**TEXT UNDER STUDY:**
--------------------------------

January is Get Organized Month. Minimizing the clutter and visual chaos at home relieves stress and gives us more headspace to be productive.
We talked to Karen Swart, a professional organizer in Kansas City and owner of Organizing-Etc., about ways to get started and be successful in the new year.
In General
1. Start small. Do projects in small pieces so you don’t get overwhelmed and give up in frustration. “Instead of tackling your whole closet at once, consider editing just one area, such as jeans or sweaters.”
2. Give yourself a deadline on donating. “When you don’t, you’ll end up having donator’s remorse and keep more than you originally planned.”
3. Don’t buy bins until you’ve sorted things. “You might end up getting too many or not the right type.”
4. Organize according to the personalities in your household. “Creative people tend to want to see their options, so open bins are best. Type A people like things closed up, stacked neatly and labeled.”
5. Label with specificity. “Writing ‘Extra Kitchen Utensils’ will help so much more than writing ‘Kitchen Stuff.’ You don’t need an expensive label maker, especially in a closed storage space. A strip of masking tape and Sharpie will do.”
Home Office/Study
6. Recycle mail right away. “Ninety percent of the paper we get, we don’t need. Go through mail as it comes to the house and sort by ‘Recycle,’ ‘File’ or ‘Action Required.’”

--------------------------------

**SUPPLIED MATERIAL:**
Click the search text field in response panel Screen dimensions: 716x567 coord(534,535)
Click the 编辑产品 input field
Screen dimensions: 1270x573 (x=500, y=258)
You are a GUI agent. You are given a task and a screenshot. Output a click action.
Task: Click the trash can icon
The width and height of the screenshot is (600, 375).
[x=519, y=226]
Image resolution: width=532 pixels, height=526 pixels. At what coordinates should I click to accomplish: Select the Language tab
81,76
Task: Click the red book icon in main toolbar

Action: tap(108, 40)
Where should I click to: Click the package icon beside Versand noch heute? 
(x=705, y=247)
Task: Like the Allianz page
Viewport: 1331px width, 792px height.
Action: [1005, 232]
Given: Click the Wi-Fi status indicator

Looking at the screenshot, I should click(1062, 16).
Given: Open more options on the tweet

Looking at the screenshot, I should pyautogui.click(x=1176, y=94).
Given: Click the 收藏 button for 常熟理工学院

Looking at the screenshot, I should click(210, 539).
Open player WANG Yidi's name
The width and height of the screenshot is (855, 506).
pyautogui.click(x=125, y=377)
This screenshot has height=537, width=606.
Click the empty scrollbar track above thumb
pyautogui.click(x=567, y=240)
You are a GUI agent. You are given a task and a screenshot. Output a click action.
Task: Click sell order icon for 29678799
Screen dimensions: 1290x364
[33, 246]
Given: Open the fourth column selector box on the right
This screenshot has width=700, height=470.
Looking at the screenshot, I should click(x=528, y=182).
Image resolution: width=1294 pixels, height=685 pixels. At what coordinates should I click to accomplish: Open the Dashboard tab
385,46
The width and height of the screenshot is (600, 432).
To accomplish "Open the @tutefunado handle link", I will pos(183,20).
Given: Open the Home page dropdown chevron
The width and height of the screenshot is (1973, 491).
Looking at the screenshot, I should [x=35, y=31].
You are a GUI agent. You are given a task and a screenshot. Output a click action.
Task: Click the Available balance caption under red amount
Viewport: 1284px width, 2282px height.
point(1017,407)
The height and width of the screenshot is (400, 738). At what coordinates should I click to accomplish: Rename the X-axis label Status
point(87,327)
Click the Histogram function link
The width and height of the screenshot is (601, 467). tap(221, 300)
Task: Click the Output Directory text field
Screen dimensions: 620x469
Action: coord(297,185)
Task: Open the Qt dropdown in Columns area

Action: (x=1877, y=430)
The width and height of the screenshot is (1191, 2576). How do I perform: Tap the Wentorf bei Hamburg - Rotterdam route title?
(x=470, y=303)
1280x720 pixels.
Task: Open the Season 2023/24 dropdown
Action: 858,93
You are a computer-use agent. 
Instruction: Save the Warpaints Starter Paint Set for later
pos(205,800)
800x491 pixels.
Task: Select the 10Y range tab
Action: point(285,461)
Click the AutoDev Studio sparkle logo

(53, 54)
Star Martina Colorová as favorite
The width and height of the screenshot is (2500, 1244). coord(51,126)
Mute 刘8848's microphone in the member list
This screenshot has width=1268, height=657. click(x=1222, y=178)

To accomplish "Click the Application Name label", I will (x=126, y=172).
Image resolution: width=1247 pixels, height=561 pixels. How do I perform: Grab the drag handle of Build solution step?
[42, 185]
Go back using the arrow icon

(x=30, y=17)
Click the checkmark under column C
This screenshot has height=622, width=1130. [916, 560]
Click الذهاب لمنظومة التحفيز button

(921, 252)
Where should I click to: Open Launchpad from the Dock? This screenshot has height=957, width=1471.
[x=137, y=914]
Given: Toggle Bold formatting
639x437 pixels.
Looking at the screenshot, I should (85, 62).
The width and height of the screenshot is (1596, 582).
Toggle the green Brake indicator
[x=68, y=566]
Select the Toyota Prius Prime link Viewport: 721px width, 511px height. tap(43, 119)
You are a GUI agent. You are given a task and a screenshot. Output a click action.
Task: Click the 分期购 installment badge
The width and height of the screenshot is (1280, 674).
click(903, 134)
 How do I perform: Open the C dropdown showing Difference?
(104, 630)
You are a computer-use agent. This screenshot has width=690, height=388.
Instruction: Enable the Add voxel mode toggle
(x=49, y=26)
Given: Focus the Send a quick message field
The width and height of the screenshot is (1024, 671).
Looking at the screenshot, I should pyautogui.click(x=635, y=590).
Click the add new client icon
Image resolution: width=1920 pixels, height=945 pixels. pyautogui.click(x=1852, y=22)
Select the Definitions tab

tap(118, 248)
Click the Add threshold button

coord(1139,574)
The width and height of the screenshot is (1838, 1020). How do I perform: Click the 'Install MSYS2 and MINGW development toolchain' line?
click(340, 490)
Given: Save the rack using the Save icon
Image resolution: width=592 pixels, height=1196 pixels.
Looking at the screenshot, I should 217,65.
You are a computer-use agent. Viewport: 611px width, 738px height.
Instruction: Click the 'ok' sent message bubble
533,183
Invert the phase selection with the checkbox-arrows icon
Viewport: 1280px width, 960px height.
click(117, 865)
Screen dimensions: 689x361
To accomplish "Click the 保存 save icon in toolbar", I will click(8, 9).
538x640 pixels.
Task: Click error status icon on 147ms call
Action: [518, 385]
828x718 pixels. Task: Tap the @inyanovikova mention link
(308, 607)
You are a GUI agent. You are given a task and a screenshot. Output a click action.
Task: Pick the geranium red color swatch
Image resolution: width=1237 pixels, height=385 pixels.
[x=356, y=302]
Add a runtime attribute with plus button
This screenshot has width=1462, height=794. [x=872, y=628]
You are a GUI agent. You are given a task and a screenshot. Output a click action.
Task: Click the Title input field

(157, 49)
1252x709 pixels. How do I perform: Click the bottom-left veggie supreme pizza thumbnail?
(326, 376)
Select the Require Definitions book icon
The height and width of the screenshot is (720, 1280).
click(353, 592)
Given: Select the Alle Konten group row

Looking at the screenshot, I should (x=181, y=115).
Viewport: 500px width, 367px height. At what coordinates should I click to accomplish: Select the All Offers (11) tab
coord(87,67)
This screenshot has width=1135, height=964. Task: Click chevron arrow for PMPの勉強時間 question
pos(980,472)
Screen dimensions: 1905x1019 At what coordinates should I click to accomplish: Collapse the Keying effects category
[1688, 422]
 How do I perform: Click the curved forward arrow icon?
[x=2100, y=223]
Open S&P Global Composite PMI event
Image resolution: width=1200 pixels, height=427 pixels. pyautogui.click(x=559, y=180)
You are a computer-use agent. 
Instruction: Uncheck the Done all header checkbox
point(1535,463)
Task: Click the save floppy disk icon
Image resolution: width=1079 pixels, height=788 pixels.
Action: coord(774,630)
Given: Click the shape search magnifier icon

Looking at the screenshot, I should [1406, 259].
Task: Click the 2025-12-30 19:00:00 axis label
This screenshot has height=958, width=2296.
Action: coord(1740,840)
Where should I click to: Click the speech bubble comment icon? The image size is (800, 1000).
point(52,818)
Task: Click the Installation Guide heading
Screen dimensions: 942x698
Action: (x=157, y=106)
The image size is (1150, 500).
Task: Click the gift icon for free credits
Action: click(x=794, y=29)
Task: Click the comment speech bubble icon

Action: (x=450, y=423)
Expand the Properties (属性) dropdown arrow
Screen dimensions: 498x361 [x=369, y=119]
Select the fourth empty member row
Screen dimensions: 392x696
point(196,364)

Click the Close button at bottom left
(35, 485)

--------------------------------

Resume the Get Organized Month tips after their last sentence shown, following on from the last numbered tip.

**EXERCISE RESULT:**
7. File in finite categories. “Start with these five: banking, insurance, medical, legal, and taxes. Those are the most common.”
8. Group like things together. “Keep the space streamlined by grouping office supplies and electronic accessories separately, and archive tax files away from main office space if possible.”
9. Consider donating books. “We generally have more books than we plan to read. If you use books in your décor, donate the paperbacks for others to enjoy.”.”
Closet and Drawers
10. Edit ruthlessly. “We usually wear 25 percent of what’s in our closets. And that may be generous! If you haven’t worn it in a year, you’re probably not going to wear it again.”
11. Hang as many items as possible. “I even hang T-shirts if there is room. It allows you to see everything at once.”
12. Group clothes. “Start by organizing by sleeve length, then type of fabric, then color of the rainbow.”
13. Store clothes in drawers so you can see each piece at a glance. “For T-shirts either roll them with the decal showing or search YouTube ‘how to envelope fold.’”
Kitchen
14. Edit gadgets. “Lose the single-use, once-a-year items. Do you really need a melon baller?”
15. Limit food storage containers. “Get rid of the ones that have lost lids.”
16. Reduce the number of coffee mugs. “Most of us have way too many because we get them as gifts. Keep the ones you use the most and only enough for a few days of use.”
17. Trim the number of sports bottles. “Ask any organizer, and along with food-storage containers and coffee mugs, this is one of the kitchen clutter culprits.”
Bathroom
18. Pare down the cosmetics to what you use regularly. “Makeup you don’t use will go bad.”
19. Maximize the space under the sink. “Try using stand-alone drawers to store more items for easy access in the bathroom.”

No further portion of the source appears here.